**Requirement:** Only the number is wanted: how many lines below include "field"?
BEGIN Data excerpts
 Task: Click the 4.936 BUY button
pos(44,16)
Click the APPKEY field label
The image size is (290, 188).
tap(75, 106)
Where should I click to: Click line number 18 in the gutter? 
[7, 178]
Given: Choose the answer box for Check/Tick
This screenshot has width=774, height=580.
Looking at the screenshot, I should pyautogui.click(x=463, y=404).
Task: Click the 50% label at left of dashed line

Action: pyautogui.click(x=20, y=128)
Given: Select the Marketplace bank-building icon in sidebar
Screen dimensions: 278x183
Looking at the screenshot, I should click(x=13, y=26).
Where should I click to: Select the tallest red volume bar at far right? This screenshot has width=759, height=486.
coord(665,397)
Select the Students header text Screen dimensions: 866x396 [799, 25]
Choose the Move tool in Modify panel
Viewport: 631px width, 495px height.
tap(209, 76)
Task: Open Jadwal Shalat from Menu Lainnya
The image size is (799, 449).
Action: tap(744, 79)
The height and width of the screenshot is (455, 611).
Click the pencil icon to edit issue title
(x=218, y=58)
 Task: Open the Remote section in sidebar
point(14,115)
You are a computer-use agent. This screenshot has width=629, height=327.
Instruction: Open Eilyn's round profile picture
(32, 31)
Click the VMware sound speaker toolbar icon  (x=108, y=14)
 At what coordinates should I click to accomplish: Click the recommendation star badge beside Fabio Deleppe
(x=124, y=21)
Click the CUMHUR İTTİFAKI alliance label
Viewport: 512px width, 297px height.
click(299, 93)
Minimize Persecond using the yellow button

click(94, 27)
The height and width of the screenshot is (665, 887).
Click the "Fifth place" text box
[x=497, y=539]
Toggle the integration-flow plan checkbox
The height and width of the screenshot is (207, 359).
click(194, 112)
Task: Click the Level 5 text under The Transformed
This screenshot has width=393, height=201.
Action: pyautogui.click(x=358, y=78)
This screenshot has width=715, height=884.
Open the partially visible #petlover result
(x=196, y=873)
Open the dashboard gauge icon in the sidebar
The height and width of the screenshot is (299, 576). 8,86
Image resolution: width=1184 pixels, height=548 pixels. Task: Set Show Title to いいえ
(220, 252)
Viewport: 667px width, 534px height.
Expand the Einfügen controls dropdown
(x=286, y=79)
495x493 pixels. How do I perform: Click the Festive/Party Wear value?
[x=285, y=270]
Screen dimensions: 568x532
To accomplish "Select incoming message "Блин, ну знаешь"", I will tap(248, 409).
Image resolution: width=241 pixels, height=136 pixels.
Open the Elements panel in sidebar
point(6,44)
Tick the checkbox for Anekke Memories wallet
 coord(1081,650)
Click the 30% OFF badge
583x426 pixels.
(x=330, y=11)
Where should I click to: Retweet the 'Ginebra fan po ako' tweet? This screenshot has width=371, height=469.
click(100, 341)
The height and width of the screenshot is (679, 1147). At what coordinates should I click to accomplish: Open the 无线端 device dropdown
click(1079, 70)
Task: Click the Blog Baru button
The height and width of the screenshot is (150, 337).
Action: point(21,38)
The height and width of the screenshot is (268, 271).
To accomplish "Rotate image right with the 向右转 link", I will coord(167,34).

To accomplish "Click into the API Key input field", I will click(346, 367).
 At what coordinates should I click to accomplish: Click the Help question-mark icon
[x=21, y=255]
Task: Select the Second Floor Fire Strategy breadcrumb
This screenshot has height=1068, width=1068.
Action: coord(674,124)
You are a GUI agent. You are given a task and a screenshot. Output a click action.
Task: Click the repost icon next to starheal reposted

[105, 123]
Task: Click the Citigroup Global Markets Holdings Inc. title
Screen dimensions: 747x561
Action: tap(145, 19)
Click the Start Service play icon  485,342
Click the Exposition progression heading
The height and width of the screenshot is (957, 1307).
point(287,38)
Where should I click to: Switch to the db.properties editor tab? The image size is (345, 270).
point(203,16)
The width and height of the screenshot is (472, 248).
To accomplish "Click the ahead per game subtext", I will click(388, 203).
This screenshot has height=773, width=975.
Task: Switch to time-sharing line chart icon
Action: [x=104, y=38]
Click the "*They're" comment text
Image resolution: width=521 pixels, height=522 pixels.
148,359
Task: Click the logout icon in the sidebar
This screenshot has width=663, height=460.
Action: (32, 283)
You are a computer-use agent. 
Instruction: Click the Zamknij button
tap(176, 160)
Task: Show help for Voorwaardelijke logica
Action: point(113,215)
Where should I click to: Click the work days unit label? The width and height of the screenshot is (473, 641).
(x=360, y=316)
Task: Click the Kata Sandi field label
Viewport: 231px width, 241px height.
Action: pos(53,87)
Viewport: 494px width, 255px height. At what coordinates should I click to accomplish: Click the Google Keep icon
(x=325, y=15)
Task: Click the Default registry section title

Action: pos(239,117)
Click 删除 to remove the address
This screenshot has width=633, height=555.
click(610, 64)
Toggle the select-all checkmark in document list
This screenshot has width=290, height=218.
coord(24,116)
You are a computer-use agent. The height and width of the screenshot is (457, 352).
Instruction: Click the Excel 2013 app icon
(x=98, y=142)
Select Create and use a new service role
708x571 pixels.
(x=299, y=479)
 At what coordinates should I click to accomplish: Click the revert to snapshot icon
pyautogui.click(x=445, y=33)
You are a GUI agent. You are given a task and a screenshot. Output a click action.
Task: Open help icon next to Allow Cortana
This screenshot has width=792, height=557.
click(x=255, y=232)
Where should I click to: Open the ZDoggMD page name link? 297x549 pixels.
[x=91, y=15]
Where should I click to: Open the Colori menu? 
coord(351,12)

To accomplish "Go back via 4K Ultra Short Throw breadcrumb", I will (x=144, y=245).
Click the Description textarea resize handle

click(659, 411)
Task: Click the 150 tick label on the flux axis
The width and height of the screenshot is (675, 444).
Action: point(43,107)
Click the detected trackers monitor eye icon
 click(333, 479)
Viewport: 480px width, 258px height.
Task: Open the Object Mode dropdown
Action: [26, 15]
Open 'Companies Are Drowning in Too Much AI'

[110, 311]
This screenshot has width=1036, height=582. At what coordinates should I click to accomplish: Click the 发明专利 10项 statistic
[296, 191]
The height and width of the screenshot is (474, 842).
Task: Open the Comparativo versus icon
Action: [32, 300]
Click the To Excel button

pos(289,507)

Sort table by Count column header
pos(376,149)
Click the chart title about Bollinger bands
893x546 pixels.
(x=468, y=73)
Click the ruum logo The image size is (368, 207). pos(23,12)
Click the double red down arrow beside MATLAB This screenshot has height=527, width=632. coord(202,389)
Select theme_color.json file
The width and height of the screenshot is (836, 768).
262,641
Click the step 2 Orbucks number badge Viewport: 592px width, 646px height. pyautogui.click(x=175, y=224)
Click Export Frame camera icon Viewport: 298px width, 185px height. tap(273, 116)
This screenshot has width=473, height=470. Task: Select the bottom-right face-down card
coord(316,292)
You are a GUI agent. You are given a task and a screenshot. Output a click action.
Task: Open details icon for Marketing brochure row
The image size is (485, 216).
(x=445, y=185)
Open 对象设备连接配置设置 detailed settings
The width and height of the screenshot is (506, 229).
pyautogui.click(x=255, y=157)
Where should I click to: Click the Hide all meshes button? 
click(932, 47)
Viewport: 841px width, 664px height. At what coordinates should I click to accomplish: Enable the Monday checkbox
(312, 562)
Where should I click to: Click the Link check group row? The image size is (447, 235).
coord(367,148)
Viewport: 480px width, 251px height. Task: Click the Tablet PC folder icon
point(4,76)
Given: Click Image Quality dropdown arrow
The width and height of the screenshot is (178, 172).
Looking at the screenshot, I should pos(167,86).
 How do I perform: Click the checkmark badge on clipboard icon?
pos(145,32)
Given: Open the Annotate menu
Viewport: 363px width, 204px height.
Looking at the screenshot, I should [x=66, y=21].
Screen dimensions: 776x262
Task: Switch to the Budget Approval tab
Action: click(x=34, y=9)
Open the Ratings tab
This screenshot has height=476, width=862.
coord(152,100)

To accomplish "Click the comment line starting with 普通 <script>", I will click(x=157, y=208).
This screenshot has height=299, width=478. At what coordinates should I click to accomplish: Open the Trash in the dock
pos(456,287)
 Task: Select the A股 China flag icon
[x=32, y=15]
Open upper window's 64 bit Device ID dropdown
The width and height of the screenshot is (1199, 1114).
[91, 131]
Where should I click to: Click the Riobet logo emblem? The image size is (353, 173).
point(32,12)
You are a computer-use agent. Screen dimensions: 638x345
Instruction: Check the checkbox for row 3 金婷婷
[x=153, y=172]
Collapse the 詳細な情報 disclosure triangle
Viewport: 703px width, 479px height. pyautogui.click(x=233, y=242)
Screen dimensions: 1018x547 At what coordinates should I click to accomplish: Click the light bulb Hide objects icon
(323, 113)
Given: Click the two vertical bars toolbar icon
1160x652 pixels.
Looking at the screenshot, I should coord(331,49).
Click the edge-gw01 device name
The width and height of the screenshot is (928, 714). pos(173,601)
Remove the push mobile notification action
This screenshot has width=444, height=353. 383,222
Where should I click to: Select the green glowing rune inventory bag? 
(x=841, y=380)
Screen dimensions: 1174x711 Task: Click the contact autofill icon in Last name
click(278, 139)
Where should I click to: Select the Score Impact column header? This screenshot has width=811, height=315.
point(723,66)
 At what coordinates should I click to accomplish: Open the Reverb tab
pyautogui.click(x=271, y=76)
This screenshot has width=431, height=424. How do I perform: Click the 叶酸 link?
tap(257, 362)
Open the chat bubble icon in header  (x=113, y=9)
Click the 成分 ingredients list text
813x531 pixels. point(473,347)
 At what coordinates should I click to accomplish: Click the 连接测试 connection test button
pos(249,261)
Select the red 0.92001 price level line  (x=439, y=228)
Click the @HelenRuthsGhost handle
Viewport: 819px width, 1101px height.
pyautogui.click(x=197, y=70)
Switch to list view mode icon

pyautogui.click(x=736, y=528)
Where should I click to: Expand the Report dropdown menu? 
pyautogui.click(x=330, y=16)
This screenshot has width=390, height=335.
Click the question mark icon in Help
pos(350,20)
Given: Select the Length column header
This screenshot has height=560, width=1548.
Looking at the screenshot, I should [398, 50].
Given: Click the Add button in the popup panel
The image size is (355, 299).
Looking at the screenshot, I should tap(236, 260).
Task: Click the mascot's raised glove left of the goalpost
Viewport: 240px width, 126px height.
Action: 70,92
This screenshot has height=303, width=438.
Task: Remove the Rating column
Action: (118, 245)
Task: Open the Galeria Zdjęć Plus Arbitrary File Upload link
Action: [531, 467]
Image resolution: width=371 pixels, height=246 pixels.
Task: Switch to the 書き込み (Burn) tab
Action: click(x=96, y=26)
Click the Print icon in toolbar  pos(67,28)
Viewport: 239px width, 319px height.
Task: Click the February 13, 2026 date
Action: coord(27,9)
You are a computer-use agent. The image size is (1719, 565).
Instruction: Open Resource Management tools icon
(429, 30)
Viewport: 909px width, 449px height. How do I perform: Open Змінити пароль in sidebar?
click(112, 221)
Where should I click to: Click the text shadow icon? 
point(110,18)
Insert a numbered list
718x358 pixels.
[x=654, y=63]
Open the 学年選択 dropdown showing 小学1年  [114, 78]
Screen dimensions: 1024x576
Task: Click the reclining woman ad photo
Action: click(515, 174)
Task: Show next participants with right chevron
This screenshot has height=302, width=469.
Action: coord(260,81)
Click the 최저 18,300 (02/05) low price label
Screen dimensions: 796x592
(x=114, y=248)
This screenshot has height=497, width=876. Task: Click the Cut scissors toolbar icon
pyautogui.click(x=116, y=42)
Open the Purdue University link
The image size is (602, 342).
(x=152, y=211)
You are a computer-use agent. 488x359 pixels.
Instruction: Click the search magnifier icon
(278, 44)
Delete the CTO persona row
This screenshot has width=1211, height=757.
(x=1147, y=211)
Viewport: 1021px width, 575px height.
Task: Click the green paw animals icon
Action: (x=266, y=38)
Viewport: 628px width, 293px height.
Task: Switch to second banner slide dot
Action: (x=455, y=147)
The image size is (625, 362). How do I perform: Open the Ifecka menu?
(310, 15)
END Data excerpts
**Answer space:** 3